Jusqu’à la fin des années 80, les chants de Noël étaient laissés à la sphère privée, chacun organisant ou improvisant « à la bonne franquette », une soirée « Chanté Nwel » avec sa famille et ses amis.

Apparition  de meddleys et compilations dans les années 90

Il y avait bien quelques disques de Loulou Boislaville, mais il s’agissait de  musique folklorique.

Le groupe Kassav’ sous l’appellation Soukoué Kow sort en pionnier 2 excellents albums (Noel aux Antilles (1&2) qui reprennent tout en la modernisant la tradition. Puis il y eu en 1991, Multikolor (sous la houlette de Ronald Rubinel)avec l’album Kantik Noel (Couleurs Music) et depuis la mi-1990, une kyrielle d’albums spécialisés, de facture diverse, sont apparus .
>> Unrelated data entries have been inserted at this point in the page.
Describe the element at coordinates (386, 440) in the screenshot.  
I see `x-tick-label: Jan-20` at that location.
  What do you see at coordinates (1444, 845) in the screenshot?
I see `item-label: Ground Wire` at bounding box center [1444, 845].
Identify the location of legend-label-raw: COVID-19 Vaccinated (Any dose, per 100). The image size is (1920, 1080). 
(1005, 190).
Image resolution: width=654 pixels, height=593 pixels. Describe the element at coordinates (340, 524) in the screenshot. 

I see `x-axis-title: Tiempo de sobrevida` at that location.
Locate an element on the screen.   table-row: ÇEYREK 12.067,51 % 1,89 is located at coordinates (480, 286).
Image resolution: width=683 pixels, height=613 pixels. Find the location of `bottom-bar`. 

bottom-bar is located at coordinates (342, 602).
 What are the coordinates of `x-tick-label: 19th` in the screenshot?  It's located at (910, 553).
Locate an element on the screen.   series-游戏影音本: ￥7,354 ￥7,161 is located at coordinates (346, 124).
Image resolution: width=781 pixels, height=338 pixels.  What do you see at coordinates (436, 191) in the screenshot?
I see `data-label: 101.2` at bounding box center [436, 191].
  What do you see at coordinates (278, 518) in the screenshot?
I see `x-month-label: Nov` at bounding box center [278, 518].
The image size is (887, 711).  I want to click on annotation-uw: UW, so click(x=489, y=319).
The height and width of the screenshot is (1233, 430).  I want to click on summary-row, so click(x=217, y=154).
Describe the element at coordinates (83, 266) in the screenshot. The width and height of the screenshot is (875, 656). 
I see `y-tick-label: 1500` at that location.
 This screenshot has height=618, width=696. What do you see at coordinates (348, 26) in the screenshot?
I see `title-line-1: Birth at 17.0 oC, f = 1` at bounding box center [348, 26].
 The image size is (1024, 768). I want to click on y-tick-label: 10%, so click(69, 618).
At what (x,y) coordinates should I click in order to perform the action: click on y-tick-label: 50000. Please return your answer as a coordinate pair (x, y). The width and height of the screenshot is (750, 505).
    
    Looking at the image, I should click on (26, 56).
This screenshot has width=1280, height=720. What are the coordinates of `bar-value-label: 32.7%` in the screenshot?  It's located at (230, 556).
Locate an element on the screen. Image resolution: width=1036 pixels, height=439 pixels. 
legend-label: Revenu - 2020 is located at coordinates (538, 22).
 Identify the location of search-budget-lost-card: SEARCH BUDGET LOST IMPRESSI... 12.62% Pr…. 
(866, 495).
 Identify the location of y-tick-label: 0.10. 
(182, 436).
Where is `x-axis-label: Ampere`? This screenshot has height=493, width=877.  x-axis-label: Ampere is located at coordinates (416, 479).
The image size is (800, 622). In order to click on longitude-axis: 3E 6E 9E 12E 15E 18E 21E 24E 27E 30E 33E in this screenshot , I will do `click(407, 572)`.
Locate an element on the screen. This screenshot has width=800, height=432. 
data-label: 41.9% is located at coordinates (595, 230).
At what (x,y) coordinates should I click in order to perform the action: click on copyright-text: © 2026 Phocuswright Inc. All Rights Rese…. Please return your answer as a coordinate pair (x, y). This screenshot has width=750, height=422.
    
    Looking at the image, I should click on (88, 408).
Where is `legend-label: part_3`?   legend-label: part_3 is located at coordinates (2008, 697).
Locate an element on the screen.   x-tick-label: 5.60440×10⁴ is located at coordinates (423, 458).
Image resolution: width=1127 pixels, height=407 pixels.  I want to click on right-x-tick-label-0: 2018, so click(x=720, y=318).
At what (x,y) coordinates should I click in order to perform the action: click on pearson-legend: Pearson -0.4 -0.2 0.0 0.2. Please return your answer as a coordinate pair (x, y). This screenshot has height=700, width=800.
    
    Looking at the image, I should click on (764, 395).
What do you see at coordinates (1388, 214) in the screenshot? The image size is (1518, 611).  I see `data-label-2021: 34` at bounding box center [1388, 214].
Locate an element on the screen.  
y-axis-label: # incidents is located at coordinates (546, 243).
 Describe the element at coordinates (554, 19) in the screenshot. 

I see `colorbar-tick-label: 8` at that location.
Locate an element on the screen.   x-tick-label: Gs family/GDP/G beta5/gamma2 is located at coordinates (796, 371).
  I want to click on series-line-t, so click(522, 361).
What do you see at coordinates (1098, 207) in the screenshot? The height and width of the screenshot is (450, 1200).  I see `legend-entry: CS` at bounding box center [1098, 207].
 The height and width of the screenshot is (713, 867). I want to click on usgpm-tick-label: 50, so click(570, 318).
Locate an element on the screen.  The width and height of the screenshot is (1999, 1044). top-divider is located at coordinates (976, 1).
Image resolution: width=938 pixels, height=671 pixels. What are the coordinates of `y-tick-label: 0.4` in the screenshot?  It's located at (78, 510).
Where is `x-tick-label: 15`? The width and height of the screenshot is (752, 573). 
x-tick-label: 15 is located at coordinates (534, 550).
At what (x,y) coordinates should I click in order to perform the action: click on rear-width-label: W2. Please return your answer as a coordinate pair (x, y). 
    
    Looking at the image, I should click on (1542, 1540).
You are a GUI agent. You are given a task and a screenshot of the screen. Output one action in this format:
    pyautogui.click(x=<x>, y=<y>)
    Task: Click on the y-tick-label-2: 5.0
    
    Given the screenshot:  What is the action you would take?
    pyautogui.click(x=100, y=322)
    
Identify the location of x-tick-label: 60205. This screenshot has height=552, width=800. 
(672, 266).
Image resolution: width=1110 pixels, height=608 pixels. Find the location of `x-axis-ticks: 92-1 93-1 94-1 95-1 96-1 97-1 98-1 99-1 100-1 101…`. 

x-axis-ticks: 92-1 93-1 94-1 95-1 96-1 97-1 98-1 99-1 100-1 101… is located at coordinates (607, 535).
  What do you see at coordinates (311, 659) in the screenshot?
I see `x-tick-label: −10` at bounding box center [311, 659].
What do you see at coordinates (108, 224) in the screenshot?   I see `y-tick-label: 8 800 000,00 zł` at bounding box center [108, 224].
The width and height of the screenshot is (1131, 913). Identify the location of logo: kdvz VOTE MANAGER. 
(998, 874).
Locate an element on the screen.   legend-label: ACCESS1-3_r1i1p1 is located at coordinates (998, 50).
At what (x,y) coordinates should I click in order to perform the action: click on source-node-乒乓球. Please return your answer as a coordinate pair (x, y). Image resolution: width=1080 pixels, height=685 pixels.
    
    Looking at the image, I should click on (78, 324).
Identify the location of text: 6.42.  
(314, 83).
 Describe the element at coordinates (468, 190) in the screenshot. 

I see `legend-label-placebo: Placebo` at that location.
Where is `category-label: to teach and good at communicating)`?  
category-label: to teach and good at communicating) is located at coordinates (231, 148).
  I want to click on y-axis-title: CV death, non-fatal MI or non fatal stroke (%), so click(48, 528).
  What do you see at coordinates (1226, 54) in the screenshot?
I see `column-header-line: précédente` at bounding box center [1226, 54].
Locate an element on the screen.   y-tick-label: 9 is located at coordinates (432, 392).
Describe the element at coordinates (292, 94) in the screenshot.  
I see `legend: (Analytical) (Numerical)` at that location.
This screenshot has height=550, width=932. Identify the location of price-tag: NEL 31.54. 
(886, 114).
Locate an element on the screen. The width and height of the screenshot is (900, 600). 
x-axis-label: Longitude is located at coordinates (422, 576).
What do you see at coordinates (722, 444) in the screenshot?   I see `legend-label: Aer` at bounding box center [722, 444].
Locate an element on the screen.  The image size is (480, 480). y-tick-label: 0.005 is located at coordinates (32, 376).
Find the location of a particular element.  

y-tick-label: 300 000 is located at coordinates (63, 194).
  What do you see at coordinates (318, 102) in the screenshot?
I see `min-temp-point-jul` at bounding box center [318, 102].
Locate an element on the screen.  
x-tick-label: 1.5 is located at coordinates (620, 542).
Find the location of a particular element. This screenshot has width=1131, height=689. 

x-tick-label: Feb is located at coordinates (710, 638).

Car l’opération s’avère juteuse, les antillais étant très festifs. Très souvent, ces albums proposent des musiques de Noel en même temps que le Carnaval, deux périodes phares de la culture antillaise, qui se chevauchent.

Nouveaux textes, nouveaux rythmes

Si avant, les artistes respectaient la tradition et reprenaient les cantiques de Noel sur les rythmes traditionnels de biguine, mazurkas etc, ceux d’aujourd’hui proposent leurs propres  compositions, pas toujours inspirées, ni très « catholiques », en majorité sur des airs de zouk ou vidé de carnaval, ce qui n’a plus rien à voir à mes yeux et banalisent ce moment pourtant particulier de l’année.

Groupes éphémères spécialisés

Parallèlement à la production discographique, de nombreux groupes se sont spécialisés dans ce domaine et n’ont pour existence que la période de décembre. Ils ont pour nom, Mazincoin, Ravine Plate, Bakwa Noel ou Kasika&Benzo. Issu de la musique folklorique, du zouk, de chorales de quartier ou de clans familiaux, ces groupes se produisent dans les fêtes de quartier, autant que dans des soirées privées ou grands concerts organisés par les radios, associations ou principaux promoteurs.

Il semble que le phénomène des Chanté Nwel soit plus vivace en Martinique (nombreux groupes et disques) qu’en Guadeloupe, où seul le groupe Kasika &Benzo truste sans relâche sur les périodes de Nöel et de Carnaval.

Soirées payantes

Le grand changement qu’apportent ces Chanté Nwel d’un genre nouveau, réside par le fait qu’ils sont souvent payants, au même prix parfois qu’un « vrai » concert ou que le prix d’une soirée. Plus rien à voir donc avec  l’esprit convivial et de partage de la tradition. Certes, le prix inclut parfois une collation traditionnelle (quelques pâtés, accras, boudins…) mais tout de même ! Heureusement le Chanté Nwel traditionnel et gratuit conserve malgré tout, quelques irréductibles qui le défendent farouchement tant bien que mal.

A Paris et en Province aussi

Quant à l’Hexagone, il n’est pas en reste. Le tissu associatif  dans le milieu Antillais d’Ile de France ou de province étant très dense, les Chanté Nwel ont toujours existé et sont nombreux, représentant le  lien culturel, gastronomique et religieux qui rattache à la terre d’origine. Toutefois, depuis les années 2000, on assiste à une très grande popularité du genre.

L’un des plus populaires, celui de la chaine de TV, France Ô qui de ses locaux est passée à une grande salle de concert, l’Elysée Montmartre, à Paris et va renouveler l’exploit dans la même salle cette année.